A. 在生產賬戶中,創建可創建和刪除應用程序基礎設施的運營 IAM 組;為每個操作員創建一個 IAM 用戶,將這些用戶分配給運營組。
在開發賬戶中:創建一個可以創建和刪除應用程序基礎設施的開發 IAM 組;為每個操作員和開發人員創建一個 IAM 用戶,將這些用戶分配給開發組。

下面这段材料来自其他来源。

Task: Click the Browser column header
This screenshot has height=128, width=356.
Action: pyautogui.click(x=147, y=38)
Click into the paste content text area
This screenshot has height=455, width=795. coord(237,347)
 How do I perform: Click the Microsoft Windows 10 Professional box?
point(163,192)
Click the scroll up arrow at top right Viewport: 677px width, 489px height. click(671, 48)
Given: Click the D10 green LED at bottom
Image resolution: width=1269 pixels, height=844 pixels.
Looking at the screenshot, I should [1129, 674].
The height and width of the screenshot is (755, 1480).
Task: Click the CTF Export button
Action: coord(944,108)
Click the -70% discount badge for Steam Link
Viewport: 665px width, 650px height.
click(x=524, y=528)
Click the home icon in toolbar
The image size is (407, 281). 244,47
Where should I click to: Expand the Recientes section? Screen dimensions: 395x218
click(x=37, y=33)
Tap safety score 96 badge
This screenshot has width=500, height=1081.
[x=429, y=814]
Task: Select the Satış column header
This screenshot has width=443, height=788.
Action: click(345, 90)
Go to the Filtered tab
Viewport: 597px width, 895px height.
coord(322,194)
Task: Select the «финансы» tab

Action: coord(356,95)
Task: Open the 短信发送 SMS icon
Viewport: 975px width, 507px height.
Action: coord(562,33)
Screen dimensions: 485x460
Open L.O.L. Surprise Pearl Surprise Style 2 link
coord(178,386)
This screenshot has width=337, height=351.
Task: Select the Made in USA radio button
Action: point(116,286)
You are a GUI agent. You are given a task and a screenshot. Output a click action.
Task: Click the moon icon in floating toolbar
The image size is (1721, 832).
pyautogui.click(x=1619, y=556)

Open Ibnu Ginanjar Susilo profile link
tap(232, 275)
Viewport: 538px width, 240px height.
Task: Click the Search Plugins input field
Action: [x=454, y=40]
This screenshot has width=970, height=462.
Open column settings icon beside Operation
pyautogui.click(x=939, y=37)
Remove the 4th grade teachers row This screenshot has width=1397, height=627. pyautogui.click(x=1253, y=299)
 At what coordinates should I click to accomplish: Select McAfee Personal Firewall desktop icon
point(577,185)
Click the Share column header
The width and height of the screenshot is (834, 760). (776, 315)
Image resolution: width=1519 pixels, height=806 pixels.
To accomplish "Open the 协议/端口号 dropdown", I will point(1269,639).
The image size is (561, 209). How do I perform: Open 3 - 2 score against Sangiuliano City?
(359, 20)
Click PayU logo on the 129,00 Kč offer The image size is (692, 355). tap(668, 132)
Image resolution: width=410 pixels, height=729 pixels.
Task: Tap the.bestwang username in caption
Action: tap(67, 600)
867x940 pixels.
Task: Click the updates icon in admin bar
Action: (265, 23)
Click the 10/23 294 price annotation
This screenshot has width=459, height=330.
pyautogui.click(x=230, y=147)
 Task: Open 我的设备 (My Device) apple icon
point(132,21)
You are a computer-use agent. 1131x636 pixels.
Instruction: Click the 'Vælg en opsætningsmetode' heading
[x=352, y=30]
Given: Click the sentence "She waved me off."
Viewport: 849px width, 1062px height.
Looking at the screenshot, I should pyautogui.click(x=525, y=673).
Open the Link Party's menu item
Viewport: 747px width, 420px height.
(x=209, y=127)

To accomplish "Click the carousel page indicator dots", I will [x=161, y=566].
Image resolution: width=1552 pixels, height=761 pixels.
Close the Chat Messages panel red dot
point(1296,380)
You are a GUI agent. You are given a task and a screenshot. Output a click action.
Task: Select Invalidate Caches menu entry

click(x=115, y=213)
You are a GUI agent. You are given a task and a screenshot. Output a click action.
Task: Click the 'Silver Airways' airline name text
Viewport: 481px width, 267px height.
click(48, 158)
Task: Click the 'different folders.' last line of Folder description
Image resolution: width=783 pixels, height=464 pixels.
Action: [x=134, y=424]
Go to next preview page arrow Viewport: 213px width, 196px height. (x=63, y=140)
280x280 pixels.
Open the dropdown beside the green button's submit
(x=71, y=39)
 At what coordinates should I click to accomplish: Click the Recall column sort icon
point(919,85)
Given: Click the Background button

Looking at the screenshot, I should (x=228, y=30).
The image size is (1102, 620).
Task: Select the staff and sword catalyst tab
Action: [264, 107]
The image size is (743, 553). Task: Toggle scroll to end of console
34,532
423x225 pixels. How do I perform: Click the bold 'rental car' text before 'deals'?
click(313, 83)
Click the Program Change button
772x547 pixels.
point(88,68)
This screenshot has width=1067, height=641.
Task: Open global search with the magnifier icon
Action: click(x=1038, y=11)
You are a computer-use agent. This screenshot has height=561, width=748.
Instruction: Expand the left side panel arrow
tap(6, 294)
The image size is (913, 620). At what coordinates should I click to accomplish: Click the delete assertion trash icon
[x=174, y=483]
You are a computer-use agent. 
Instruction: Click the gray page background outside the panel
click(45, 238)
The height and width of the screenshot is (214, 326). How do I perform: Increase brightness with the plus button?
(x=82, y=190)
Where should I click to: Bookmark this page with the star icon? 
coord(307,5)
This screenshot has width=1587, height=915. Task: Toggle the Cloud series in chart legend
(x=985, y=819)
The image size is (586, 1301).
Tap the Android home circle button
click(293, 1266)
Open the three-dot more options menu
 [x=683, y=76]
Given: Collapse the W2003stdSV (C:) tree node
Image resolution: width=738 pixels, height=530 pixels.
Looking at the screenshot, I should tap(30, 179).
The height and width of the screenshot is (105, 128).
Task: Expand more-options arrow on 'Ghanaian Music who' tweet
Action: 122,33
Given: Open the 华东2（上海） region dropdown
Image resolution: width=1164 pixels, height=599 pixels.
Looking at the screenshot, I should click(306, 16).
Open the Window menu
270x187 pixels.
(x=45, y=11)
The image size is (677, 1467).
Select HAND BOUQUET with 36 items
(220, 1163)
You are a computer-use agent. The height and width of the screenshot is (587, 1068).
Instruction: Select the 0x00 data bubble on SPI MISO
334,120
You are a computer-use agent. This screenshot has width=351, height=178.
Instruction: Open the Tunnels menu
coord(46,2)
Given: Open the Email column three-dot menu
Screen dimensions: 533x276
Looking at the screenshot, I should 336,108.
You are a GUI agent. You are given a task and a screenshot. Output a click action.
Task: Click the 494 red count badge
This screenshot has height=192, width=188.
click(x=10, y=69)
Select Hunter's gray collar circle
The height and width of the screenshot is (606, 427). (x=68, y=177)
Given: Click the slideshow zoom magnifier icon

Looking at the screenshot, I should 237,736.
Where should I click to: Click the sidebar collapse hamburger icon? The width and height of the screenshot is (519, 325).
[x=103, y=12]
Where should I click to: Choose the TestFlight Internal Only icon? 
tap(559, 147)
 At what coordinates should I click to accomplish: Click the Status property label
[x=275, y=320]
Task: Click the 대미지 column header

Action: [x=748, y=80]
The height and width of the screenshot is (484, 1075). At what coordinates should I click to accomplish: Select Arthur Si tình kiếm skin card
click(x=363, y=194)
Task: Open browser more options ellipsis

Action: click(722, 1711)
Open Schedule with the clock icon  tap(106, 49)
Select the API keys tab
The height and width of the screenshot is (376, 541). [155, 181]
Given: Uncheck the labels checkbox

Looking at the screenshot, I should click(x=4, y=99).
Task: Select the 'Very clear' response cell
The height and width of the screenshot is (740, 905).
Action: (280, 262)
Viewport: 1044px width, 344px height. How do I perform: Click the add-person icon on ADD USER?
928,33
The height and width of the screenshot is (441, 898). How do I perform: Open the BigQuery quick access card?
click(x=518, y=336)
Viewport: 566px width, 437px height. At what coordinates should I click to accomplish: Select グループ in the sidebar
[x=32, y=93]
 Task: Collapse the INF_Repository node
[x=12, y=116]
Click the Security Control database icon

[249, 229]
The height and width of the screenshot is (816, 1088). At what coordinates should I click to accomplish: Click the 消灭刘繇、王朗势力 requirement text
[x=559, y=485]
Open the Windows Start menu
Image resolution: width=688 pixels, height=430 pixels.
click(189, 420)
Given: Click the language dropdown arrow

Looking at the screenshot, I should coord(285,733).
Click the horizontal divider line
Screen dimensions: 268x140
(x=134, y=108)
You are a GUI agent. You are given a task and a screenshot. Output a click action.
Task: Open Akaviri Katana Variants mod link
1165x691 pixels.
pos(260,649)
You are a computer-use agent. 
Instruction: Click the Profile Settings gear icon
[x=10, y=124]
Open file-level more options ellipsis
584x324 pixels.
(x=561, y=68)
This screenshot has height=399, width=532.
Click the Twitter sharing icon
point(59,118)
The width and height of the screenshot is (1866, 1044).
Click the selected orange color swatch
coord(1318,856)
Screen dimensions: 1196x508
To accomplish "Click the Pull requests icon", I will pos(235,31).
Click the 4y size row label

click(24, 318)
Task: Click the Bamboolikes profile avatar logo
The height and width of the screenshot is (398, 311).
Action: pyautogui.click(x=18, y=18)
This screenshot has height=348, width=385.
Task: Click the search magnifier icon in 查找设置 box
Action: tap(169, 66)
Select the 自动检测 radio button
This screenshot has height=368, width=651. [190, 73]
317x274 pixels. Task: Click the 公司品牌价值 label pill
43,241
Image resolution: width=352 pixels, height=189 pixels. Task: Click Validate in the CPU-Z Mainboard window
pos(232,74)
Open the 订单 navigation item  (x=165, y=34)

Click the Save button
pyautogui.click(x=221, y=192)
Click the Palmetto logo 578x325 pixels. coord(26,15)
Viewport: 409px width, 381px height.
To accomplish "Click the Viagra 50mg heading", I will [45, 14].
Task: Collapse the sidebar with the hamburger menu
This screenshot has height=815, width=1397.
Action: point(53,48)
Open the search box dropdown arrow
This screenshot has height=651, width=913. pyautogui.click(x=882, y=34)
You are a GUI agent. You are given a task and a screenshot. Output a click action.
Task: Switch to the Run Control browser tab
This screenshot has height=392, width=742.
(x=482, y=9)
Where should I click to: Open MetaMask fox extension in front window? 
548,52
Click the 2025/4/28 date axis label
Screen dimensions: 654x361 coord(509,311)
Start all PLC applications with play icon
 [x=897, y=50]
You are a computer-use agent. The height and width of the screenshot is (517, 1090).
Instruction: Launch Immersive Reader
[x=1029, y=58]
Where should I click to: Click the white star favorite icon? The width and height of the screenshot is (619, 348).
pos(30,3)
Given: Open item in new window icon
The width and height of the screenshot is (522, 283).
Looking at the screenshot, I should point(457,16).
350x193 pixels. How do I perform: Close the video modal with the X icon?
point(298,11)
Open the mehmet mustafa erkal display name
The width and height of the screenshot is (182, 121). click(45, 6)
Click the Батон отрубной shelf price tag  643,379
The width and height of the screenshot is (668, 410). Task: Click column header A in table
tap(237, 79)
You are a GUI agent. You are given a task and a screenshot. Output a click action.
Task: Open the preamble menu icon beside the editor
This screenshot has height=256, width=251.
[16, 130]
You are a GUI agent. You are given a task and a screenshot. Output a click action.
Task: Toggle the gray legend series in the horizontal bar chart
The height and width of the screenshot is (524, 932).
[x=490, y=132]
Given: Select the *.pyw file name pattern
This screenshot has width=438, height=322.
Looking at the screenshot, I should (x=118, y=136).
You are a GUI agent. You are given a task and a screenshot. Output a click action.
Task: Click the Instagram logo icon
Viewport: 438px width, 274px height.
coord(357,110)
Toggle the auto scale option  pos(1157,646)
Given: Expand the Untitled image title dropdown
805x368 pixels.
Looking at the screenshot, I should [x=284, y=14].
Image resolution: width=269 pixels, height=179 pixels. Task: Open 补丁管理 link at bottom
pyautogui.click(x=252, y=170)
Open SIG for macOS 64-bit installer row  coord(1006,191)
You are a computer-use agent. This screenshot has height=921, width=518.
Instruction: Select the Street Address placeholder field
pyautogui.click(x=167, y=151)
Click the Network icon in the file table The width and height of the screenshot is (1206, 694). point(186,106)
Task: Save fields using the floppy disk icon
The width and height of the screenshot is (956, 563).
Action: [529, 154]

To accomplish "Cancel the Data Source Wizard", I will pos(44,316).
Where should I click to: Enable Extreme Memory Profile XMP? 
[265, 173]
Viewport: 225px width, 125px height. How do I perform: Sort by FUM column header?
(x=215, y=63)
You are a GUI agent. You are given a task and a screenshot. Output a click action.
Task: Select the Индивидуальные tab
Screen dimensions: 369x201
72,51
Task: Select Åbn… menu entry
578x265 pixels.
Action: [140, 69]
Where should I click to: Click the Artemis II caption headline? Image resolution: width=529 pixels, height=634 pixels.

B. 在生產賬戶中:創建可創建和刪除應用程序基礎設施的運營 IAM 組。
在開發賬戶中:創建一個可以創建和刪除應用程序基礎設施的開發 IAM 組;為每個開發人員創建一個 IAM 用戶,將這些用戶分配給開發組;為每個操作員創建一個 IAM 用戶。將這些用戶分配給開發組和生產賬戶中的運營組。
C. 在開發賬戶中:
創建一個共享 IAM 角色,該角色可以在生產賬戶中創建和刪除應用程序基礎設施。
創建一個可以創建和刪除開發應用程序基礎設施的開發 IAM 組。
創建一個可代入共享角色的運營 IAM 組。
為每個開發人員創建一個 IAM 用戶,將這些用戶分配給開發組。
為每個操作員創建一個 IAM 用戶,將這些用戶分配給開發組和運營組。
D. 在生產賬戶中:
創建一個可創建和刪除生產應用程序基礎設施的共享 IAM 角色,將開發賬戶添加到共享角色的信任策略中。
在開發賬戶中:
創建一個可以創建和刪除開發應用程序基礎設施的開發 IAM 組。
創建一個可代入生產賬戶中共享角色的運營 IAM 組。
為每個開發人員創建一個 IAM 用戶,將這些用戶分配給開發組。
為每個操作員創建一個 IAM 用戶,將這些用戶分配給開發組和運營組。
D
A. 不正確。該方案要求操作員提供兩組 AWS 憑證。
B. 不正確。AWS 的身份認證不支持將 AWS 賬戶中的IAM 用戶添加到其他 AWS 賬戶中的 IAM 組。
C. 不正確。共享角色必須與共享角色管理的資源位于同一賬戶中。開發賬戶中角色無法授予對生產賬戶中資源的訪問權限。
D. 正確。項目使用兩個 AWS 賬戶,分別部署開發和生產環境;需要使用AWS跨賬號角色訪問。